# WCG 7th Birthday Challenge



## WBT112 (Nov 8, 2011)

Dear members of TechpowerUp!,

The 16th of November 2011 marks the 7th birthday of World Community Grid.

This day takes SETI.Germany as an opportunity to support the project for 7 days with full power and therefore calls for the 7th Birthday Challenge.

We cordially welcome you and your team to join the challenge.
More information and statistics regarding the challenge can be found here.

This years birthday present is a possibility to create detailed WCG user-statistics. 
We hope that many members participate in this challenge and would be very happy to see yours teams registration.

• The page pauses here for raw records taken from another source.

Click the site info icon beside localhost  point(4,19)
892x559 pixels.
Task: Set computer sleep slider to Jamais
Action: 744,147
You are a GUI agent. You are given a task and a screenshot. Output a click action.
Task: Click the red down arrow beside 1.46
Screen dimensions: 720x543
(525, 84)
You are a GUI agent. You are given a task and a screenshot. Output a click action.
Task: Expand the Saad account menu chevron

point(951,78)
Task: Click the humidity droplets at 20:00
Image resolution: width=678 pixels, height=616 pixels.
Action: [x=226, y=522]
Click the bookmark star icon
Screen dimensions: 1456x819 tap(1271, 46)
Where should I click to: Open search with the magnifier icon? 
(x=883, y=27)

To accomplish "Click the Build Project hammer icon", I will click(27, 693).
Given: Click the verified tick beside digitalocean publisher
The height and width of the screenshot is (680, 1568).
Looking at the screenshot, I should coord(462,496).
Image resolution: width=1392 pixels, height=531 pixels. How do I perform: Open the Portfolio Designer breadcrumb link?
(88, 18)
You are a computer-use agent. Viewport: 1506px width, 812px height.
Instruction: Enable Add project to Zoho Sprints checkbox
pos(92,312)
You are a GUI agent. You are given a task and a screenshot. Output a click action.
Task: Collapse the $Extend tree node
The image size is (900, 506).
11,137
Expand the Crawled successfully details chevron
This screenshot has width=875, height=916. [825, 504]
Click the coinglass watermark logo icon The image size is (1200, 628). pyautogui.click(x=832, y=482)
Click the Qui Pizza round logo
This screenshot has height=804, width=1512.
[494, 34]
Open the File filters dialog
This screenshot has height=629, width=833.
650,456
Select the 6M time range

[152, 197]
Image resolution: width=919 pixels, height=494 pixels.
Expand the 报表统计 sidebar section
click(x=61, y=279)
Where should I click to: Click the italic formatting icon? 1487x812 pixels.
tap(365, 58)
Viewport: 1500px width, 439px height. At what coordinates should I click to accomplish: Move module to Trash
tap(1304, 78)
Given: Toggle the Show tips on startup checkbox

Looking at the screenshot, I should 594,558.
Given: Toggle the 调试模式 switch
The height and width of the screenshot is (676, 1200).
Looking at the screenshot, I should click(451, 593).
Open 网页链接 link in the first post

So far this was our standard information text. Are you interested ?
If you have any questions regarding the challenge please post and I will try to answer them here


----------



## KieX (Nov 8, 2011)

Not sure if you're an admin from Seti.Germany, if so, a personal thanks for the badge generator which I've used a number of times. Either case, welcome to TPU forum 

I think this would be a nice challenge to participate in, will PM the captain to see if he wants to join us up.


----------



## Chicken Patty (Nov 8, 2011)

We're in!  I'll sign us up later today!  Thank you very much for the invite.


----------



## stinger608 (Nov 9, 2011)

Chicken Patty said:


> We're in!  I'll sign us up later today!  Thank you very much for the invite.



Did you get us signed up for that puppy CP?


----------



## Chicken Patty (Nov 9, 2011)

Yessir


----------



## WBT112 (Nov 11, 2011)

First, thanks for for signing up for the challenge. I didn't create the badge-generator, but i'll "forward" your appreciation 

A preview to the challenge:
According to your RAC you might be around the top 3-teams (we have Team-China, The L'Allicance Francophone already in). It's not clear if least year's winner "2ch" joins this year. Once the challenge has started, you can watch the hourly-updated statistics *here*

Anyway: Have fun


----------



## Chicken Patty (Nov 11, 2011)

Will be fun for sure.


----------



## Chicken Patty (Nov 29, 2011)

WBT112 said:


> Dear members of TechpowerUp!,
> 
> The 16th of November 2011 marks the 7th birthday of World Community Grid.
> 
> ...



Just wanted to say thanks again for the heads up and the invite.  It was a great challenge and definitely fun.


----------